3 words: Purpose Change Tasteless (May 11, 2012 prompt)
The First Kopi Luwac
by Quentin Thayn
Author’s Note: This is a true story ripped from the very pages of history. I’ve taken something like five minutes in meticulous research to shed light on the mysterious origins of the famed drink Kopi Luwac.
“Dude, I’m so high.”
“Yeaaah… man, me too.”
Jared and Trey sat on the dingy sofa laughing for five minutes, then stopped wondering why. They looked at each other and burst out in hoarse giggles.
“Man, you’re chewing on your dreds,” Trey pointed out.
“He ha uuugh,” Jared replied. “Dude, I thought I was eating the wax of the birthday cake that President Lincoln gave me.”
Trey coughed then wiped his nose on his hand, “Man, you’re stupid. We’re in the middle of Montana. I don’t think Lincoln would come out here. Sides, not even your birthday.”
Jared staggered over to the folding chair and fell into it. He laughed as he clicked on the computer monitor. “Dude, these colors are so vibrant I can almost smell them.”
Trey got off the couch and sat on the corner of the table, then he realized he hadn’t gotten off the couch at all. “Whoa. I’m trippin. Man, whatcha doing with the computer.”
Jared scratched at his sweaty head. “I don’t know, dude. I was gonna Google something.”

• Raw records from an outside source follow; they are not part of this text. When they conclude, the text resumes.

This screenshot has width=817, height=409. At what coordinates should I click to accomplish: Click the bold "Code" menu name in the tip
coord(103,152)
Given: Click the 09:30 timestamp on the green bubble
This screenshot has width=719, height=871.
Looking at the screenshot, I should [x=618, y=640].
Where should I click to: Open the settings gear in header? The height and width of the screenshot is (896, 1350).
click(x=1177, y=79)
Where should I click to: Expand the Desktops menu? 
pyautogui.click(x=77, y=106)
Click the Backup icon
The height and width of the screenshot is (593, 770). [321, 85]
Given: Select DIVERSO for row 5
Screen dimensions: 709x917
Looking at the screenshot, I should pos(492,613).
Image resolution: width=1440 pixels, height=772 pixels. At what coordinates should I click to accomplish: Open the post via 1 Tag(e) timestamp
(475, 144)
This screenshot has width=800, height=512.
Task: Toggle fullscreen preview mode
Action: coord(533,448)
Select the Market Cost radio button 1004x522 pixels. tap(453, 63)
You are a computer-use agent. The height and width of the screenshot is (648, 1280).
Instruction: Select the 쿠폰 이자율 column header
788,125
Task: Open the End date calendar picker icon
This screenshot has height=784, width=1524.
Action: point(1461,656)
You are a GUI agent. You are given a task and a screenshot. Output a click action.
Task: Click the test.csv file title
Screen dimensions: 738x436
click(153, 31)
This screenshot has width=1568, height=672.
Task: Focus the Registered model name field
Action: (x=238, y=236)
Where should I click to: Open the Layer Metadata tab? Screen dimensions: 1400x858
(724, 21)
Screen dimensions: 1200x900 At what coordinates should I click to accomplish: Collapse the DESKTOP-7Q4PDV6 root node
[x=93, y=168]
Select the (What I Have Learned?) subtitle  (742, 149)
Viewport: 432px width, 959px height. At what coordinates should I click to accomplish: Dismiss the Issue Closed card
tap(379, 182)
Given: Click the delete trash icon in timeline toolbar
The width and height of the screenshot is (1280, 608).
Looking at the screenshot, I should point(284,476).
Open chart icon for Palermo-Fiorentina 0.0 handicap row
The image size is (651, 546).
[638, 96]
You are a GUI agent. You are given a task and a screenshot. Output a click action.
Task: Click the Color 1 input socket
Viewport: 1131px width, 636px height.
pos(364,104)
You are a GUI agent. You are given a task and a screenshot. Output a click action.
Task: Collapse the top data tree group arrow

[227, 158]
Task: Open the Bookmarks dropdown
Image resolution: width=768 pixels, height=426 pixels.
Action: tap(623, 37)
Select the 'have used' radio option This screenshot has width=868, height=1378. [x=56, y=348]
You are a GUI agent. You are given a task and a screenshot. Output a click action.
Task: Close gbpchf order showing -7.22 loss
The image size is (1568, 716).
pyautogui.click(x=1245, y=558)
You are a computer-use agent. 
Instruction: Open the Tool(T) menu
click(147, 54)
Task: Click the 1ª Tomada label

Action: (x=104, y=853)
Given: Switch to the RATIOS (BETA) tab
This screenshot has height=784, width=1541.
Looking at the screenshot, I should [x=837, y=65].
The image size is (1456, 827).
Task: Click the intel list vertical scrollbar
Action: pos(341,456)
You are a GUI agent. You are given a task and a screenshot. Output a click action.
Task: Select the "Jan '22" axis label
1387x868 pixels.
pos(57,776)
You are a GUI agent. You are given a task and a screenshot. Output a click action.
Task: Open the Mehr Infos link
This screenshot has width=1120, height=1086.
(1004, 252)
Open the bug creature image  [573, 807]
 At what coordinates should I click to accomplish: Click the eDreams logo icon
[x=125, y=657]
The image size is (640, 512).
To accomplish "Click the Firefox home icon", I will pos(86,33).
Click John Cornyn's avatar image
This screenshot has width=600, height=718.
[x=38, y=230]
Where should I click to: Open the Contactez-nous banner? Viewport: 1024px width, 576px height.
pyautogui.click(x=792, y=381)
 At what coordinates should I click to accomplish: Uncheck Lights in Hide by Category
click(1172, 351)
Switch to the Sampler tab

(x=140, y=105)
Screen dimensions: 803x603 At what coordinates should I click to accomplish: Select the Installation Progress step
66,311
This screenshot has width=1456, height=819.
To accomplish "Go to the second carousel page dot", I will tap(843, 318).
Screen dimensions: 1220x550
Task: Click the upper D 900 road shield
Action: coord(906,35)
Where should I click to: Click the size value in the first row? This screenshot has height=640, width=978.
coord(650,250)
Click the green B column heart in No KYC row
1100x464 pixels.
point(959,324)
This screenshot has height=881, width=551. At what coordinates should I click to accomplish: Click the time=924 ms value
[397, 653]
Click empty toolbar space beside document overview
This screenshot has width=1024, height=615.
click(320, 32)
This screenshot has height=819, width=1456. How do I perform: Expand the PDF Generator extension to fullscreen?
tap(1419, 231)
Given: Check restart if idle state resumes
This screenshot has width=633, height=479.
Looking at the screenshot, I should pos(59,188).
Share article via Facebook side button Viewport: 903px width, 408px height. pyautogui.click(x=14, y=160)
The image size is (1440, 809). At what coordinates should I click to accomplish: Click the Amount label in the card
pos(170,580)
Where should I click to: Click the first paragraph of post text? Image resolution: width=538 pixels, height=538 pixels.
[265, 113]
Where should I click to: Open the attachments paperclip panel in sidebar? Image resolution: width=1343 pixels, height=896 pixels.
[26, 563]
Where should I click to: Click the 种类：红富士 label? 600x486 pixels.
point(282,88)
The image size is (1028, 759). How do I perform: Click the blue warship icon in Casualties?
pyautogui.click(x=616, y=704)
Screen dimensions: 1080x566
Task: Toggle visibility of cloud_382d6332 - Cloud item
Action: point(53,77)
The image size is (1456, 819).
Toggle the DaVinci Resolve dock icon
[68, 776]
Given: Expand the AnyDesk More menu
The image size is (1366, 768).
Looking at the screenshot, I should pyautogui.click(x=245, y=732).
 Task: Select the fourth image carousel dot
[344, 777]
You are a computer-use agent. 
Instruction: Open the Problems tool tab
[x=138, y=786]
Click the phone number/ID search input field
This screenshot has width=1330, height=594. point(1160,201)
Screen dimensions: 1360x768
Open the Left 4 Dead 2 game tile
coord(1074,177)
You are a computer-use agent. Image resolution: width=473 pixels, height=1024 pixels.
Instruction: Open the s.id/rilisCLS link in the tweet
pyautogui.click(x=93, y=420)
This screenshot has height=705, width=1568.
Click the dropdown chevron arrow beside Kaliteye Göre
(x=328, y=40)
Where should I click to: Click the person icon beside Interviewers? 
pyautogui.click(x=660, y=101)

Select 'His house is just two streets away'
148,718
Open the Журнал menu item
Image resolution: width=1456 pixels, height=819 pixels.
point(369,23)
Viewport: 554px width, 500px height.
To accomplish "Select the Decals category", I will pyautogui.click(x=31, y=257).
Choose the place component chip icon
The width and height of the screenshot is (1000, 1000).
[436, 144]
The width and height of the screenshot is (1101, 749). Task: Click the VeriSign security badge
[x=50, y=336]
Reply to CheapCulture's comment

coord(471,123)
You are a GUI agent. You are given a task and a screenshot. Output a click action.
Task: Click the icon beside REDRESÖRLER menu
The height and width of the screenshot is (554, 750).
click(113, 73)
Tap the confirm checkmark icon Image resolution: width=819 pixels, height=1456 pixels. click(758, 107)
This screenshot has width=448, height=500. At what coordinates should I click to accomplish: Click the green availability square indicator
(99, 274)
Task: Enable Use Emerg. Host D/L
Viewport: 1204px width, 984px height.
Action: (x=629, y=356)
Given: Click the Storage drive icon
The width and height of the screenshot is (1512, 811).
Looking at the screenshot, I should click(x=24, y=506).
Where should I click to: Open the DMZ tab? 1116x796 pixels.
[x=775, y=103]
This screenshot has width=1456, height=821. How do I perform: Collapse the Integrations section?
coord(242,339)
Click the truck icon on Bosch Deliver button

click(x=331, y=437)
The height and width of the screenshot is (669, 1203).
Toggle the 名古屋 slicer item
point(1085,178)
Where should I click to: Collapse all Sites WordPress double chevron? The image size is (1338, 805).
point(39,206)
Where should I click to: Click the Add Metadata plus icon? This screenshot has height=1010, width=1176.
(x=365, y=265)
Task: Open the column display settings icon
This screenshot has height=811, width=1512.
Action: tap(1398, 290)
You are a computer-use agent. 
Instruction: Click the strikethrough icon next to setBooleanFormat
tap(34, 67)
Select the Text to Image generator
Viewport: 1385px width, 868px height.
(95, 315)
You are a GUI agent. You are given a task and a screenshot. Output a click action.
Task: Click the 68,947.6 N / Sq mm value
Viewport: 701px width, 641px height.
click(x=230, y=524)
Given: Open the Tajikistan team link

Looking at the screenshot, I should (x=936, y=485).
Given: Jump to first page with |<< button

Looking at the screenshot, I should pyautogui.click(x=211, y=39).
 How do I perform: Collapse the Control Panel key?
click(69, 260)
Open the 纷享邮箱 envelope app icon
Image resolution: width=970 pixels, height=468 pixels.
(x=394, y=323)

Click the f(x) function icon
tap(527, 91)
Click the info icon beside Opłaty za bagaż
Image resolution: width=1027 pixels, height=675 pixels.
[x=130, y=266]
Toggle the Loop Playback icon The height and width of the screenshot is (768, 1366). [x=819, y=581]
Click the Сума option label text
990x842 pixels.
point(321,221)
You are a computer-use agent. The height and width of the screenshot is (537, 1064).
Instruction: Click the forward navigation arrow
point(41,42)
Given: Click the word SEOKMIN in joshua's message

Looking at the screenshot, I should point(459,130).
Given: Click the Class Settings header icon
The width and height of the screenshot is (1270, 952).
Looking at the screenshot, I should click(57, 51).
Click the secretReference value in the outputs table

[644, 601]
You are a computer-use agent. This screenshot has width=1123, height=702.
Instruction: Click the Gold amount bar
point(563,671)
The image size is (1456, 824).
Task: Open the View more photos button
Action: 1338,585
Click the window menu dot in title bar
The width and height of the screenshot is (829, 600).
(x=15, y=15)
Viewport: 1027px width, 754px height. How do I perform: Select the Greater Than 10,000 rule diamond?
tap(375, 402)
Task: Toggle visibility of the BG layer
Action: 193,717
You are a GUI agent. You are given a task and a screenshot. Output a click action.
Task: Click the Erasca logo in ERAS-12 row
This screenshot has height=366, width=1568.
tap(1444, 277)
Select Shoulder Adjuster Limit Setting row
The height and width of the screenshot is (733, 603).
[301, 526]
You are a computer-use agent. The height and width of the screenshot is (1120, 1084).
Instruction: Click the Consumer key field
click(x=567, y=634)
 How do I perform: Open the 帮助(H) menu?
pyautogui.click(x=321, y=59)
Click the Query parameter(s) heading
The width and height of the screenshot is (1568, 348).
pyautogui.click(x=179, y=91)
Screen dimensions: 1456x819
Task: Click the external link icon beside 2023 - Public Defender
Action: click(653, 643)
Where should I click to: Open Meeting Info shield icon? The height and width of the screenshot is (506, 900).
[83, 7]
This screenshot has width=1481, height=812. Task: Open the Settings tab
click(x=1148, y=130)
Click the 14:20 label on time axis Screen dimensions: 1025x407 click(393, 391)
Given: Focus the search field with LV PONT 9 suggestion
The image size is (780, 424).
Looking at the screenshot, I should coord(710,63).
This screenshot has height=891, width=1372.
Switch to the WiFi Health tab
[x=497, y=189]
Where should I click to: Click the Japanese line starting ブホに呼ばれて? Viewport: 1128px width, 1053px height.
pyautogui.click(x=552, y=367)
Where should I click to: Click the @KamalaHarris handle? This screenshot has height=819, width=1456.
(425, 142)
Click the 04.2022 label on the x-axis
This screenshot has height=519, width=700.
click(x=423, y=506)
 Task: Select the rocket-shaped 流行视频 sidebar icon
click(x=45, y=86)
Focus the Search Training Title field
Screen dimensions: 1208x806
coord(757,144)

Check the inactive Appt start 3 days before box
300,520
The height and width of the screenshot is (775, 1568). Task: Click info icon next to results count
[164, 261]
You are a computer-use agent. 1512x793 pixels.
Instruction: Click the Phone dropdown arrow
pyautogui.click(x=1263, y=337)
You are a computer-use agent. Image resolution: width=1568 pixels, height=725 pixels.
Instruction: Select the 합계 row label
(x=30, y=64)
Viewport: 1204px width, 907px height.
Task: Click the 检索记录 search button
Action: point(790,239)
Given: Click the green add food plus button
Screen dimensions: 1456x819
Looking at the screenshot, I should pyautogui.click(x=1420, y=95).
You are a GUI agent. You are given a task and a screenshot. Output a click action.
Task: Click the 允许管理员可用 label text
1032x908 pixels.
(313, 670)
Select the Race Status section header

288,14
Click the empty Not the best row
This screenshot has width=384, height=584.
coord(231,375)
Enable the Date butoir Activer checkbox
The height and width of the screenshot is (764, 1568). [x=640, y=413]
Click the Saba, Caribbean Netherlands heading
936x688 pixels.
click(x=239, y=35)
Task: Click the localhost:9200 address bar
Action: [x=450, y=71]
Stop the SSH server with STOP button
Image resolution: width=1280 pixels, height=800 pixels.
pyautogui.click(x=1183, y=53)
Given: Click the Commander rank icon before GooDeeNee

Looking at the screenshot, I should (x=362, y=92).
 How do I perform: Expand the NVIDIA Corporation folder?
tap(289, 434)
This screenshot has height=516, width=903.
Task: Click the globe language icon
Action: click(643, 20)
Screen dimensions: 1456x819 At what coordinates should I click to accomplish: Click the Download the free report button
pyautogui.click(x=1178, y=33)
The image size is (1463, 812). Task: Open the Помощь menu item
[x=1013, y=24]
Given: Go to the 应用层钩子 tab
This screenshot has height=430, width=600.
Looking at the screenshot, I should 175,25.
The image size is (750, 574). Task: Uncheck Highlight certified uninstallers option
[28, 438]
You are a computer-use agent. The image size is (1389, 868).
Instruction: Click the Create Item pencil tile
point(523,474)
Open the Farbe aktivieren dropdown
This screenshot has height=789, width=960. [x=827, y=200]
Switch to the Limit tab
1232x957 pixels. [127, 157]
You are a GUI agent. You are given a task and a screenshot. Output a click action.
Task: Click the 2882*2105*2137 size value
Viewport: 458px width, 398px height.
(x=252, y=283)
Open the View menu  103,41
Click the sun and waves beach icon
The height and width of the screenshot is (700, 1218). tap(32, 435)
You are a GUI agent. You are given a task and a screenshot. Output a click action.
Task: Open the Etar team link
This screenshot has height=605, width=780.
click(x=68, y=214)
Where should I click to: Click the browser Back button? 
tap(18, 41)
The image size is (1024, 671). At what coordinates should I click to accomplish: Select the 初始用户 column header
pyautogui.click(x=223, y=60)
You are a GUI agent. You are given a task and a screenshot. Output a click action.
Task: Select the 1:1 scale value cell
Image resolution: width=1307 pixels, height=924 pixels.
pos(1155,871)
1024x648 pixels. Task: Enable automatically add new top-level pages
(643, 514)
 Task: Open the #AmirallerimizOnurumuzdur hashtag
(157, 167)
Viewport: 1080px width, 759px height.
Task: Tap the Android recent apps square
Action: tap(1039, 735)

“Google Google, man!” Trey laughed.
Tears streamed down Jared’s face as he typed “google” into the Google search box. “It’s beautiful. Now I know how King James felt.”
Trey jumped to his feet and ran around the studio apartment screaming, “It’s on me! Get it off!”
Quick as a flash Jared dashed to the kitchen drawer to get a carving knife. He held it over his head as sped after his friend. “Come back dude. Let me get it.”
“No! My skin’s falling off!”
Jared took a swiped, “Hold still.”
Trey stopped in front of the computer. With his finger he pointed to search box and said with bitter accusation in his voice, “Man, you could have broken Google.”
“You can’t break da Google, dude!” Jared hit the enter key with the tip of the carving knife. That instant the computer went dead and the apartment light exploded.
“You broke it!” Trey yelled as he slapped Jared. “Everyone knows you can’t Google Google!”
Jared and Trey hugged each other screaming as darkness gathered just over center of the keyboard. A point no bigger than a pin went from black to pitch, it seemed to eat the rest of the light in the studio.
Just as they couldn’t see each other anymore a flicker of electricity emanated from the darkness of the anomaly. With the crash of thunder a ring of arching electric current expanded from a point to a ring the size of a hula-hoop.
In the center of the ring they could see green plants in a garden next to a stone building. “Dude, you’re so high I can see it.”
Jared and Trey gave each other high five. “Righteous,” they said in unison. The friends came closer to the ring of electricity not daring to touch it. Suddenly the pressure in the room began to be sucked through the ring. Trey laughed while Jared screamed like a girl.
They lay in the dirt surrounded by a landscape they didn’t recognize. There was no circle of lightning or any apparent way back to their apartment. A few people scattered as fast as they could at the sight of the friends. A little fire warmed a blackened pot with boiling water.
“Dude, where are we?”
Trey’s eyes were totally dilated as he spoke directly to Jared, “By the looks of it, I’d say we were in Indonesia sometime around the eighteenth century.”
“Yeah man, there isn’t time to establish a reliable narrator, and we can’t depend on a montage to help us meet a knowledgeable character who would inform us of our situation.”
Jared scratched his scalp with the knife point, “Dude, you’re so high.”
“Look at that!” Trey said pointing to a cat taking a dump. They both laughed as the feline emptied its bowels. “Ha ha ha! It must have eaten all of the beans of off that bush over there! Stupid thing is sick!”
Jared walked over to the cat and kicked it away. With both hands he scooped up the pile.
“What are you doing, man?”
Jared looked down into his hands and realized what he’d picked up. He sprinted in circles in complete panic. Not knowing what to do, he paused in front of the boiling pot of water. The contents splashed as he plunged both hands into the scalding liquid.
Jared screamed as the pain took hold. Yanking his hands out he looked at them wide-eyed. Seeing remnants of the recycled cat scat still on his hands he dunked them back in the pot. Trey quit laughing and pulled his friend away from the water. “Man, you need a doctor.”
The two stumbled away looking for a doctor and accidently fell into the window through time and space as it flickered back open.
The villagers came back from their hiding places. None knew who the shrieking devils were or where they had gone. They found a pleasant smelling liquid in the tea pot. They drank it and all agreed that it was the most delicious tea they had ever had. Finally after it had all been consumed, a young prankster spoke up. He alone had seen how the devils made the brew. Instead of the village being angry he soon witnessed most of them secretly making this new tea on their own.